MCPFast / Tools / ContextAtlas: Context Infrastructure for AI Coding Agents
Hybrid context infrastructure for AI coding agents, providing project memory and observability via CLI, MCP server, or library.
View on GitHub→ContextAtlas provides a robust, hybrid context infrastructure designed to enhance the capabilities of AI coding agents. By offering project memory and observability, it empowers developers to build more intelligent and efficient AI assistants. This tool integrates seamlessly into existing workflows, whether you prefer a command-line interface, an MCP server, or direct library integration.
ContextAtlas acts as a central repository for an AI coding agent's understanding of a project. It stores and retrieves relevant information, allowing agents to maintain context across multiple interactions and tasks. This means agents can recall past decisions, understand project history, and access specific code snippets or documentation without needing to re-process information repeatedly. The infrastructure supports both short-term and long-term memory, crucial for complex coding tasks.

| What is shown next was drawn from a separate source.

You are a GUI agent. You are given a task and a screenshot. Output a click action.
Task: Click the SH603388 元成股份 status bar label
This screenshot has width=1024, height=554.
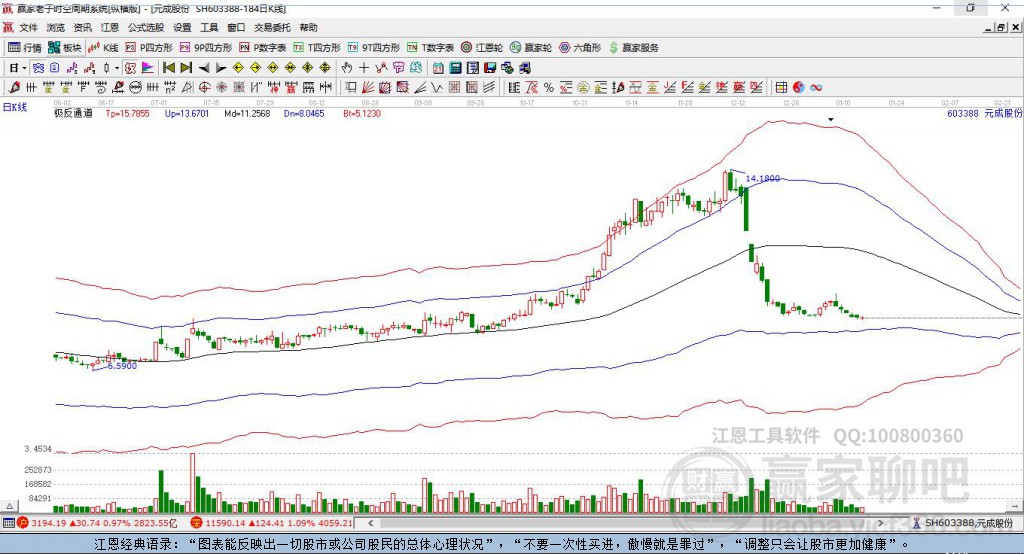pyautogui.click(x=966, y=522)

ContextAtlas is specifically built for AI developers and engineers working on creating or improving AI coding agents. This includes individuals and teams developing tools for code generation, refactoring, debugging, and automated software development. If you are building agents that require persistent project knowledge, a deep understanding of code context, and the ability to learn and adapt over time, ContextAtlas is a foundational component for your toolkit.